OLIVIER BLEyS Il mercante di tulipani Piemme Editore 2008 pp.360 €18,50 ISBN 9788838488610 #ladevotalettrice | le recensioni di lucia accoto il mercante di tulipani di olivier Bleys
L’avidità oscura i sentimenti. Spesso non se ne tiene conto perché fanno marcire le cose belle per quell’ambizione malata di crearsi una realtà a propria immagine e somiglianza. Il tornaconto personale, per alcuni, vale più di qualsiasi assaggio di altruismo. Che farsene della gioia del bene comune quando la felicità di un successo individuale rinvigorisce anche la spavalderia. Cadere nella presunzione di essere essenziali ed insostituibili rende ciechi anche i più arguti. In un quadro del genere non si hanno amici, quelli che si definiscono tali sono solo i lacci della scarsella che si aprono e si chiudono per stringere alleanze a proprio favore o per fare il bello ed il cattivo tempo sui propri vizi e sull’esistenza altrui. L’avidità impoverisce l’animo, rende brutta ogni cosa e non ci sono danari che tengano per restituire dignità a ciò che ha perso forma in una sostanza fumosa e dorata. Gli avidi hanno sempre un prezzo troppo alto da pagare per qualcosa che neanche loro immaginano.

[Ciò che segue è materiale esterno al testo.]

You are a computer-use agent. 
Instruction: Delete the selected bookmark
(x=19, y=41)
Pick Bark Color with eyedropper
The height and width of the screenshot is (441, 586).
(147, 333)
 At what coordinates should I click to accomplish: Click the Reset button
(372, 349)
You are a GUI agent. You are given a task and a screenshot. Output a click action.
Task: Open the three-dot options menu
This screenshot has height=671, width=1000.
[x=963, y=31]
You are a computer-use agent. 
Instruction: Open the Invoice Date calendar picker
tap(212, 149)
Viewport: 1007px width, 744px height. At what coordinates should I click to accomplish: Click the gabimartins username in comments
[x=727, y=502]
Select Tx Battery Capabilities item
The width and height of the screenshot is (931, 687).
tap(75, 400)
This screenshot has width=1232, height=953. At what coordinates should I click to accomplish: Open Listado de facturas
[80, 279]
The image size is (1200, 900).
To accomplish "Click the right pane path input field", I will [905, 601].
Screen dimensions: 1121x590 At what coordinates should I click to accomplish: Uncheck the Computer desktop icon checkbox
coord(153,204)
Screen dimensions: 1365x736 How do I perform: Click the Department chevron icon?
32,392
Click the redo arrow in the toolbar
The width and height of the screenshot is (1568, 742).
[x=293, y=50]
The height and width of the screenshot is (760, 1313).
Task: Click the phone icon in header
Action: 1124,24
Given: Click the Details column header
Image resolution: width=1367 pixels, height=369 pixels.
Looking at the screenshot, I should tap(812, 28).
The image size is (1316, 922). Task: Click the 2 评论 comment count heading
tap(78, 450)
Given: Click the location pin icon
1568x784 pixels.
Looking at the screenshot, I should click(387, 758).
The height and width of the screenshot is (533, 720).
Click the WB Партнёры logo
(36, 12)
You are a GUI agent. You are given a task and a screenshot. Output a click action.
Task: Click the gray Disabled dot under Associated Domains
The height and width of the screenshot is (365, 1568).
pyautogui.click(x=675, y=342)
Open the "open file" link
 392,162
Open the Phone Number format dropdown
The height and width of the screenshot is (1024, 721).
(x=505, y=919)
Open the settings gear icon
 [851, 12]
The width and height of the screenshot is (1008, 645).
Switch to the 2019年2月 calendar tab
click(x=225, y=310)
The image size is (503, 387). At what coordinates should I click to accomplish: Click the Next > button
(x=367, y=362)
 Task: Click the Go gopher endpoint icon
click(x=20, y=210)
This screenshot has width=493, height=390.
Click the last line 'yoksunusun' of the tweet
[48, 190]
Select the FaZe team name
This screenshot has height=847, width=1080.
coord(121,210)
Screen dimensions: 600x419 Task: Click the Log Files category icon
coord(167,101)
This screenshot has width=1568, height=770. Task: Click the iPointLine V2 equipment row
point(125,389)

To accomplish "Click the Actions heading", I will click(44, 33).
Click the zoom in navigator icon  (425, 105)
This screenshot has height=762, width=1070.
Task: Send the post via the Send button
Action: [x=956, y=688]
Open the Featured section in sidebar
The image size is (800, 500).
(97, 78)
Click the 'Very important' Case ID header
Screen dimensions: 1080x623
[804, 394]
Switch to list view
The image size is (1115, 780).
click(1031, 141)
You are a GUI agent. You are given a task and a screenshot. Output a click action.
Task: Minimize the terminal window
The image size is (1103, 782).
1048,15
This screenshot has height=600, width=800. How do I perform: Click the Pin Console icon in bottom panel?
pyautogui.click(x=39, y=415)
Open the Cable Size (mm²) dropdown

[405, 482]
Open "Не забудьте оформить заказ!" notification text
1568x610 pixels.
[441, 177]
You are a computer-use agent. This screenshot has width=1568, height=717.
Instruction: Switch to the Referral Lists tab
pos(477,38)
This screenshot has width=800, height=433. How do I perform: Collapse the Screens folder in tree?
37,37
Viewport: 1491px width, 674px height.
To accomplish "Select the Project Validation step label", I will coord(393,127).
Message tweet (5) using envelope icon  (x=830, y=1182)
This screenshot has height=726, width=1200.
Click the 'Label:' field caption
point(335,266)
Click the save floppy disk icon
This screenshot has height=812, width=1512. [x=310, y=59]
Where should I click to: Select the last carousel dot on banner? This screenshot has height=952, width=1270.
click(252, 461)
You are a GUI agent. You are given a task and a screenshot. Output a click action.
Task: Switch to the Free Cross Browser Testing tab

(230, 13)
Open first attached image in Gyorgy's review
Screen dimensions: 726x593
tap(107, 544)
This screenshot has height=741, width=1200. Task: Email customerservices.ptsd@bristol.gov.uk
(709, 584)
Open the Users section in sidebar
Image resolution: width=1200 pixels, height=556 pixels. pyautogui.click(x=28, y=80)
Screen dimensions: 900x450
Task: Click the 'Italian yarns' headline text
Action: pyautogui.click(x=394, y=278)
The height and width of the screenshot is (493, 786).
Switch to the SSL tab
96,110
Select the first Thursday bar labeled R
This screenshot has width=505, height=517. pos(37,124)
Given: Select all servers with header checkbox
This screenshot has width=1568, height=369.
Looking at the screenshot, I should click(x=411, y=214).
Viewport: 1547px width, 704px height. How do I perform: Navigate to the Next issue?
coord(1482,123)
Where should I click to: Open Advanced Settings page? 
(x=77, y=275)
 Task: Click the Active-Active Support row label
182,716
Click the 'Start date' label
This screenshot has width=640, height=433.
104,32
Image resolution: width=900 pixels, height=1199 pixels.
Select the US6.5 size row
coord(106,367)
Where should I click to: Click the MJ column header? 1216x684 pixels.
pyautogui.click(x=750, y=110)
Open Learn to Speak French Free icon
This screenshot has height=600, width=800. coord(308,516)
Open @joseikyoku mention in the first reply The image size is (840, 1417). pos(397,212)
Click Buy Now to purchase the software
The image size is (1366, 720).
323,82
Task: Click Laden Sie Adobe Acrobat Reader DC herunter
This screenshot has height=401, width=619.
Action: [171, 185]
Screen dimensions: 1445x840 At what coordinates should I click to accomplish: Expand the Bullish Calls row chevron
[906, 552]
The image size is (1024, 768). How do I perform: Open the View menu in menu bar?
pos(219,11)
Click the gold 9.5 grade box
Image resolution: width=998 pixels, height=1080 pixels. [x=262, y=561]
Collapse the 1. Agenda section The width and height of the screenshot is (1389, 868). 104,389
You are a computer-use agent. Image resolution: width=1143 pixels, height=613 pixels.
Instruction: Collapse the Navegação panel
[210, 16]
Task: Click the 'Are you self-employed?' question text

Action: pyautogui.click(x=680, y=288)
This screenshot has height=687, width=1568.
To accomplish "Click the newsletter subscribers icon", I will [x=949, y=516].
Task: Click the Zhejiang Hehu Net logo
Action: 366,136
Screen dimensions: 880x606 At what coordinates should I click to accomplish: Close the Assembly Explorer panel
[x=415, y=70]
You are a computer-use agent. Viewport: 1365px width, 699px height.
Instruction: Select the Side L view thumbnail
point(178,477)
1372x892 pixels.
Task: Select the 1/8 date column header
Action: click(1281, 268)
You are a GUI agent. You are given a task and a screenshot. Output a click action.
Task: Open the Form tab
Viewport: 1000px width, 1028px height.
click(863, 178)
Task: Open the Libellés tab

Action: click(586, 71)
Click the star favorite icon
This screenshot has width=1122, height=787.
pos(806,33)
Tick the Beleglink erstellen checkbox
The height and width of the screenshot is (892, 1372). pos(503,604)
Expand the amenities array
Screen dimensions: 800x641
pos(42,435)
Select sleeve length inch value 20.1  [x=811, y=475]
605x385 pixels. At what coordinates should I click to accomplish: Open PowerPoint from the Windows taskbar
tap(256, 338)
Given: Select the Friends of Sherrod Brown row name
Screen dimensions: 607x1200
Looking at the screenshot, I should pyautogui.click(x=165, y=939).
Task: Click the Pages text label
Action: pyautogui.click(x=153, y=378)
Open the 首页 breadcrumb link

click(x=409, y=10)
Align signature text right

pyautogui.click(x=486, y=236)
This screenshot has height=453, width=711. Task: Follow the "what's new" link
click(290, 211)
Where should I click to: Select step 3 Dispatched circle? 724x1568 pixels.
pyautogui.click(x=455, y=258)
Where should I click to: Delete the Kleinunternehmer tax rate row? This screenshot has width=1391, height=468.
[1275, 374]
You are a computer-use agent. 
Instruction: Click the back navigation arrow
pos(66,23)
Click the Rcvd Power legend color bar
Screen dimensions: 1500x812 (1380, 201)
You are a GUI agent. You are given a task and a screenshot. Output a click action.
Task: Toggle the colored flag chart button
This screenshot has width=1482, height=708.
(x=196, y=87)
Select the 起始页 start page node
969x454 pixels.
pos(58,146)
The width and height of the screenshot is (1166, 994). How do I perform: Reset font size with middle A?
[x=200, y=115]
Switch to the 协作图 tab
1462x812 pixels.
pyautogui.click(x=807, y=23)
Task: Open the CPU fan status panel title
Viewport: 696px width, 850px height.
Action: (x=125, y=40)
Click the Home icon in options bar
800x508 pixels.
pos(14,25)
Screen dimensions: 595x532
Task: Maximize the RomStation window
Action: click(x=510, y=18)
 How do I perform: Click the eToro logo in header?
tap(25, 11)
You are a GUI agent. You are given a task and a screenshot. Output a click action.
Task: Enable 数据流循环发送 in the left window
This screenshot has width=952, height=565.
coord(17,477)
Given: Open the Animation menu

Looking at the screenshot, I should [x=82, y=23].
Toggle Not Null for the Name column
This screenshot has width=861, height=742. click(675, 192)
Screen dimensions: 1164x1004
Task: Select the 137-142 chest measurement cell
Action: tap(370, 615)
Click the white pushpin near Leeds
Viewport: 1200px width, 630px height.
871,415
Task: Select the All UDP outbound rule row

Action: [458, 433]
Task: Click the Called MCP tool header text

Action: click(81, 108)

In Il mercante di tulipani di Olivier Bleys segui il destino di una famiglia in cerca di ricchezza e che finisce nella perdizione per un fiore. La sua bellezza, una volta sbocciato, è unica. Prima, però, da bulbo sembra una cipolla. Molti sarebbero pronti ad uccidere per averne uno. È il 1635. In Olanda pochi sono quelli che intuiscono le potenzialità dei tulipani. Coltivarli significa diventare ricchi, molto ricchi. Bisogna, però, essere scaltri, esperti, ed anche avidi. E il primogenito della famiglia Van Deruick lo impara presto ed a proprie spese senza badare a niente ed a nessuno. Il romanzo è avvincente. La scrittura è armoniosa, non difetta in nulla. La narrazione scatta sempre con slancio anche quando sembra che la storia sia inquadrata nella fluidità di emozioni e contrasti.